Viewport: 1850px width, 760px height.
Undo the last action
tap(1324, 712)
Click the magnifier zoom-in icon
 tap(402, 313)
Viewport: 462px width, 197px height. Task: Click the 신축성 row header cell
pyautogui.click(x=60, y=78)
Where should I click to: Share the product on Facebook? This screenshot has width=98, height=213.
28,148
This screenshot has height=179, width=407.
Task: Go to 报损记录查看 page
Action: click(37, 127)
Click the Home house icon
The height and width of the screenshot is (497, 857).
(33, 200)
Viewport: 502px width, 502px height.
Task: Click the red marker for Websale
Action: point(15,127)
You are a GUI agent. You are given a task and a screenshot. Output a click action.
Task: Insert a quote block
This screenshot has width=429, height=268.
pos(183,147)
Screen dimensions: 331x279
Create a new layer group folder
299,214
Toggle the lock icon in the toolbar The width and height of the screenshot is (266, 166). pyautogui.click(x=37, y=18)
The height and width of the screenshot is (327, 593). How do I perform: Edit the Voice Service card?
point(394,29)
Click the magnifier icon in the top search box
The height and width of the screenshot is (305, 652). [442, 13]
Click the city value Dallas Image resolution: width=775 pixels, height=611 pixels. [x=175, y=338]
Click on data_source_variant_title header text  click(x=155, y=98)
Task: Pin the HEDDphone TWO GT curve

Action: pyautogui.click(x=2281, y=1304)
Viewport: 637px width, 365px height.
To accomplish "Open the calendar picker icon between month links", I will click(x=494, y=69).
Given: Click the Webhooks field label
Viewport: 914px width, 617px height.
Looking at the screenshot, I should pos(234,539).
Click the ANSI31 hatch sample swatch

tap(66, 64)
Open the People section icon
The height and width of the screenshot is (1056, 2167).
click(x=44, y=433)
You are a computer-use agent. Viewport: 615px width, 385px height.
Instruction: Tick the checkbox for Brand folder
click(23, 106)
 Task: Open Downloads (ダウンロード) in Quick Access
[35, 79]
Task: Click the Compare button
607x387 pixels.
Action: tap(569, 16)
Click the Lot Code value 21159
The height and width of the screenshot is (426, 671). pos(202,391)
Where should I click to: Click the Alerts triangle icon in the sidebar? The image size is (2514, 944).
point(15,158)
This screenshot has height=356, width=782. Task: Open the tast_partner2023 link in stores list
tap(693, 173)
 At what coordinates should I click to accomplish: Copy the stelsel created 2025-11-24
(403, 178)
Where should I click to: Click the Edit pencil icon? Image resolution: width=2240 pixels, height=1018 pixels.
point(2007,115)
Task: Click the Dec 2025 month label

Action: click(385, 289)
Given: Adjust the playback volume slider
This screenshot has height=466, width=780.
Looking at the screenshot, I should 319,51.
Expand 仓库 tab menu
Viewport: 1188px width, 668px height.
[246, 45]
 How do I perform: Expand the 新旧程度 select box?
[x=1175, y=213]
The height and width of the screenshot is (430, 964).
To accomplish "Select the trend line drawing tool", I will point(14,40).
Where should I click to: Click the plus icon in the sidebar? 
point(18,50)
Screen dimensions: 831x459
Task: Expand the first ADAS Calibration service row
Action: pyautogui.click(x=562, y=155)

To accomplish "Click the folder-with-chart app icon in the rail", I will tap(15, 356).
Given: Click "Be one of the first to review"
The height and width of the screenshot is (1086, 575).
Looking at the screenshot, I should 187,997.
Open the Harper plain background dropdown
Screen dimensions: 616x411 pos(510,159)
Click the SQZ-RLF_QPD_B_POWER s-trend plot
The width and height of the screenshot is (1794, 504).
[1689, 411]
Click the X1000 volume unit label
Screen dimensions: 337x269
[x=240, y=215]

————————

**DO THIS**
Reproduce all of the items above, changing "magnifier" to "magnifying glass" wherever it appears and leaving everything else unchanged.

**RESULT OF THIS EXERCISE**
Viewport: 1850px width, 760px height.
Undo the last action
tap(1324, 712)
Click the magnifying glass zoom-in icon
 tap(402, 313)
Viewport: 462px width, 197px height. Task: Click the 신축성 row header cell
pyautogui.click(x=60, y=78)
Where should I click to: Share the product on Facebook? This screenshot has width=98, height=213.
28,148
This screenshot has height=179, width=407.
Task: Go to 报损记录查看 page
Action: click(37, 127)
Click the Home house icon
The height and width of the screenshot is (497, 857).
(33, 200)
Viewport: 502px width, 502px height.
Task: Click the red marker for Websale
Action: point(15,127)
You are a GUI agent. You are given a task and a screenshot. Output a click action.
Task: Insert a quote block
This screenshot has width=429, height=268.
pos(183,147)
Screen dimensions: 331x279
Create a new layer group folder
299,214
Toggle the lock icon in the toolbar The width and height of the screenshot is (266, 166). pyautogui.click(x=37, y=18)
The height and width of the screenshot is (327, 593). How do I perform: Edit the Voice Service card?
point(394,29)
Click the magnifying glass icon in the top search box
The height and width of the screenshot is (305, 652). [442, 13]
Click the city value Dallas Image resolution: width=775 pixels, height=611 pixels. [x=175, y=338]
Click on data_source_variant_title header text  click(x=155, y=98)
Task: Pin the HEDDphone TWO GT curve

Action: pyautogui.click(x=2281, y=1304)
Viewport: 637px width, 365px height.
To accomplish "Open the calendar picker icon between month links", I will click(x=494, y=69).
Given: Click the Webhooks field label
Viewport: 914px width, 617px height.
Looking at the screenshot, I should pos(234,539).
Click the ANSI31 hatch sample swatch

tap(66, 64)
Open the People section icon
The height and width of the screenshot is (1056, 2167).
click(x=44, y=433)
You are a computer-use agent. Viewport: 615px width, 385px height.
Instruction: Tick the checkbox for Brand folder
click(23, 106)
 Task: Open Downloads (ダウンロード) in Quick Access
[35, 79]
Task: Click the Compare button
607x387 pixels.
Action: tap(569, 16)
Click the Lot Code value 21159
The height and width of the screenshot is (426, 671). pos(202,391)
Where should I click to: Click the Alerts triangle icon in the sidebar? The image size is (2514, 944).
point(15,158)
This screenshot has height=356, width=782. Task: Open the tast_partner2023 link in stores list
tap(693, 173)
 At what coordinates should I click to accomplish: Copy the stelsel created 2025-11-24
(403, 178)
Where should I click to: Click the Edit pencil icon? Image resolution: width=2240 pixels, height=1018 pixels.
point(2007,115)
Task: Click the Dec 2025 month label

Action: click(385, 289)
Given: Adjust the playback volume slider
This screenshot has height=466, width=780.
Looking at the screenshot, I should 319,51.
Expand 仓库 tab menu
Viewport: 1188px width, 668px height.
[246, 45]
 How do I perform: Expand the 新旧程度 select box?
[x=1175, y=213]
The height and width of the screenshot is (430, 964).
To accomplish "Select the trend line drawing tool", I will point(14,40).
Where should I click to: Click the plus icon in the sidebar? 
point(18,50)
Screen dimensions: 831x459
Task: Expand the first ADAS Calibration service row
Action: pyautogui.click(x=562, y=155)

To accomplish "Click the folder-with-chart app icon in the rail", I will tap(15, 356).
Given: Click "Be one of the first to review"
The height and width of the screenshot is (1086, 575).
Looking at the screenshot, I should 187,997.
Open the Harper plain background dropdown
Screen dimensions: 616x411 pos(510,159)
Click the SQZ-RLF_QPD_B_POWER s-trend plot
The width and height of the screenshot is (1794, 504).
[1689, 411]
Click the X1000 volume unit label
Screen dimensions: 337x269
[x=240, y=215]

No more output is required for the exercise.